The most brutal thing about The Punisher is all the shitty blues guitar
Early reviews are in, and the consensus seems to be that The Punisher, Marvel’s latest Netflix series, is doing more things right than not. Another way to put that would be, “Oh, phew, this is nothing like Iron Fist.” (Sorry, Danny—you were better in The Defenders, but your solo series is still the low-tide mark of the comic giant’s streaming programs.) Jon Bernthal is superb, the storytelling is solid, and it’s mostly avoiding that feeling of narrative stretch that infects so many contemporary serialized shows.
But it’s time to talk about the guitar-wielding elephant in the room. The first five minutes of the premiere are a great montage of Frank Castle finishing off the final players in his revenge plan from Daredevil’s second season. He’s tying up loose ends, so that this new narrative can begin fresh with a “six months later” time jump—or so he thinks anyway. (One of Marvel’s most common go-to themes is how the past is never done with us.) But before that montage starts, in the very first seconds of the show, what do we get? Bernthal, laying down some old-school finger-picking licks for his daughter. These, of course, segue into the wailing blues riffs that soundtrack his subsequent vengeance, sounding for all the world like a dude in a leather vest and a ponytail making an O-face as he absolutely shreds some beyond-generic Delta blues riffs. By the time the opening credits begin, that solo guitar has transitioned smoothly into the theme song, an unabashed throwback to cheesy Southern blues of old, like the guitarist from Blueshammer stole a beat from Tom Waits’ pile of castoffs and decided to see if he could whammy-bar the track into oblivion.

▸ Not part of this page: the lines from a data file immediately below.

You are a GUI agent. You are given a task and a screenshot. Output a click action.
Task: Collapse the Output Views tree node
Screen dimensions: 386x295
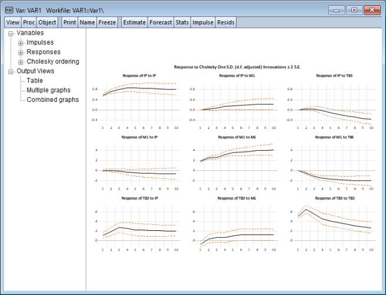click(11, 71)
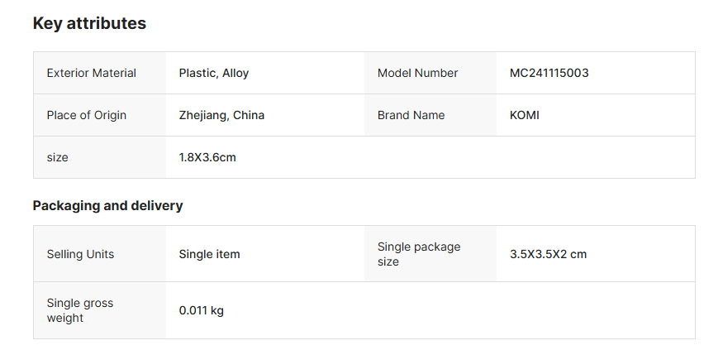Select the Plastic, Alloy value
This screenshot has height=350, width=704.
[214, 73]
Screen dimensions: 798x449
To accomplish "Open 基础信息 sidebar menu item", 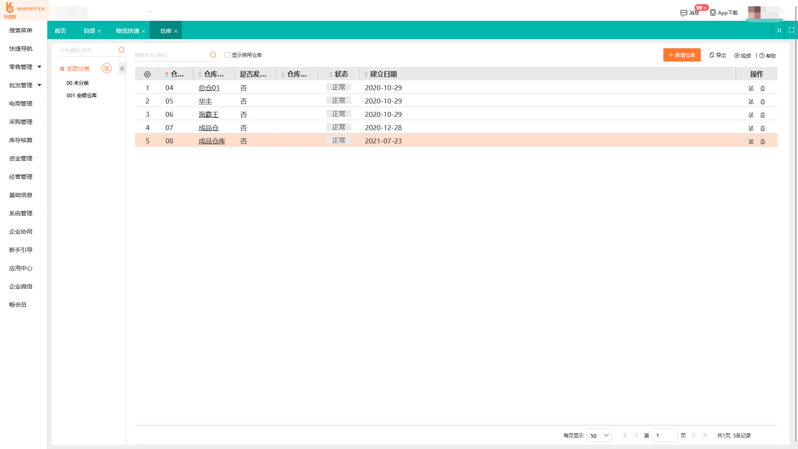I will point(21,195).
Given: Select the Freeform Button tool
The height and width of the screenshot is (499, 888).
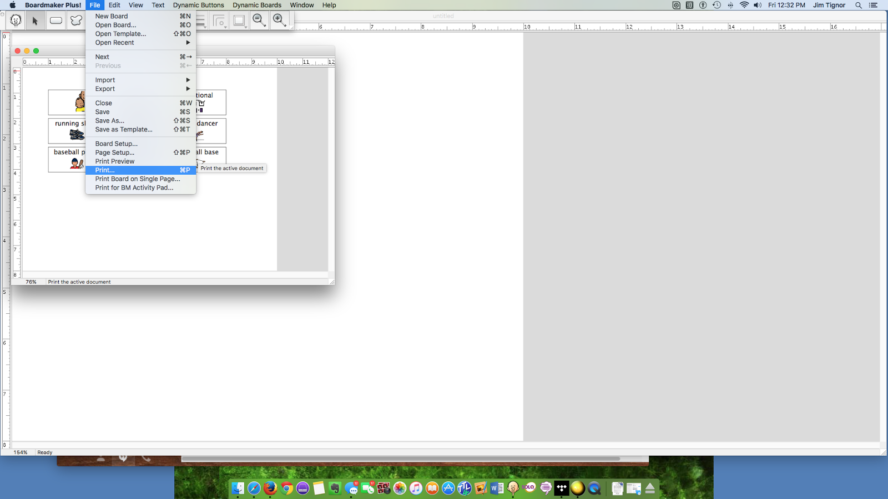Looking at the screenshot, I should click(x=76, y=20).
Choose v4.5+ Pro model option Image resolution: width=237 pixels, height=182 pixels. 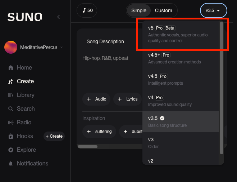(181, 58)
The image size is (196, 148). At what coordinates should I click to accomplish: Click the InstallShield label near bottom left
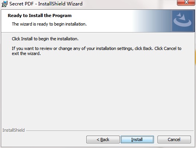tap(14, 130)
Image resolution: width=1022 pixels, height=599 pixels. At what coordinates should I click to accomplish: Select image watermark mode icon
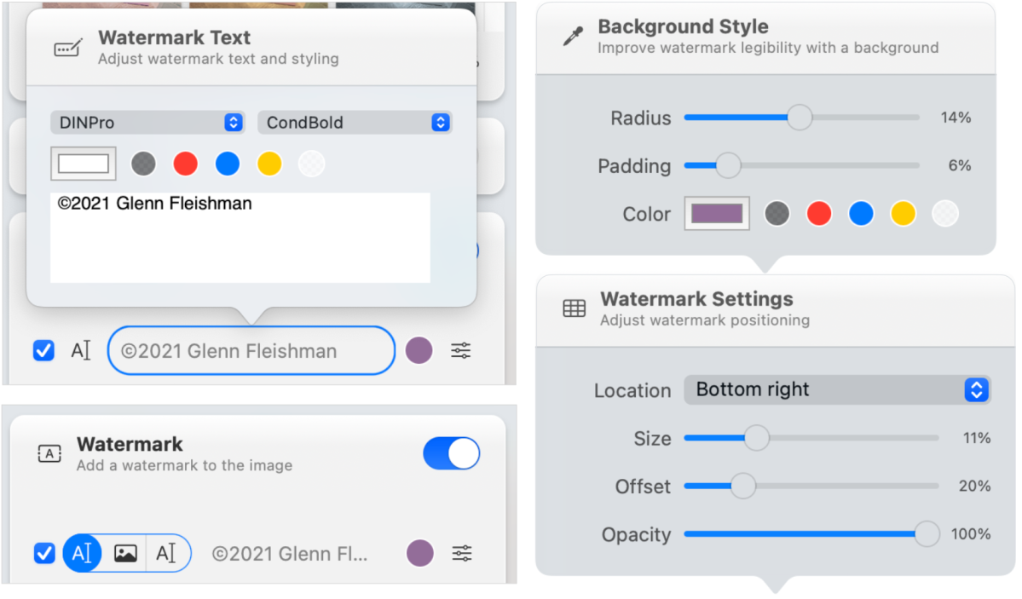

You know the kind of riffs I’m talking about. These are the outdated guitar licks that, for several decades now, have announced to the world, “Hey, check out the tortured tough guy, y’all! He’s world-weary and sensitive, but man, is he capable of whipping some ass when need be!” It may work in glorious cinematic offerings like Road House, but that was a long time ago, and in a different medium, no less. It’s a musical trope that was already hoary when it was being used to score the bad-boy actions of Dylan McKay, resident poetic bruiser of Beverly Hills, 90210.
But this is somehow still the music of TV’s brooding beefcakes, the guys of whom we’re meant to be in awe, despite the fact that this sound is only tuned down half a key from the mid-’80s Simon & Simon theme. Not only that, but to anyone growing up in the ’90s, that spare blues-solo wailing has now been forever appropriated by the opening credits to Law & Order. It’s a painfully behind-the-times sound, and every time it pops up on The Punisher, my brain is half-convinced one of L&O’s familiar “chung-chung”s is mere moments behind it. That slide-guitar wankery no longer sounds like the score to someone with the pathos of The Punisher; it sounds like The Punisher’s uncle is going through a midlife crisis and just bought a convertible, and this is the music he’s playing to try and impress ladies on the strip in his hometown.
It’s especially unfortunate given how the trailers for the series seemed to promise a more aggressive soundtrack, one that better fit the roiling tempest of Castle’s troubled mind. Metallica’s “One” plays over the clip, a song about a war vet desperate to be released from the anguish caused by the toll taken on him from a life of brutality. As the slow and soulful first half moves to the explosive riffing on the conclusion, it mirrors the journey of Castle himself, suggesting a fiercer and more abrasive sound than the rote feel-bad noodlings of some guy with a soul patch and a Stratocaster. (Although it’s still not exactly all that current—the band’s …And Justice For All came out in 1988—at least it feels fresher than a bad knockoff of Stevie Ray Vaughan.)
It’s past time to say farewell to the “tortured tough guy with blues guitar theme” trope. There are so many better ways to convey that some dude has a pained and sensitive soul hiding beneath a macho veneer—They Might Be Giants, say, or “Sex And Candy.” Honestly, just about anything would be preferable to another bluesy guitar wank-off. It doesn’t have to be pure heavy metal, but maybe something that doesn’t make you think of the Lorenzo Lamas vehicle Renegade would be a good start.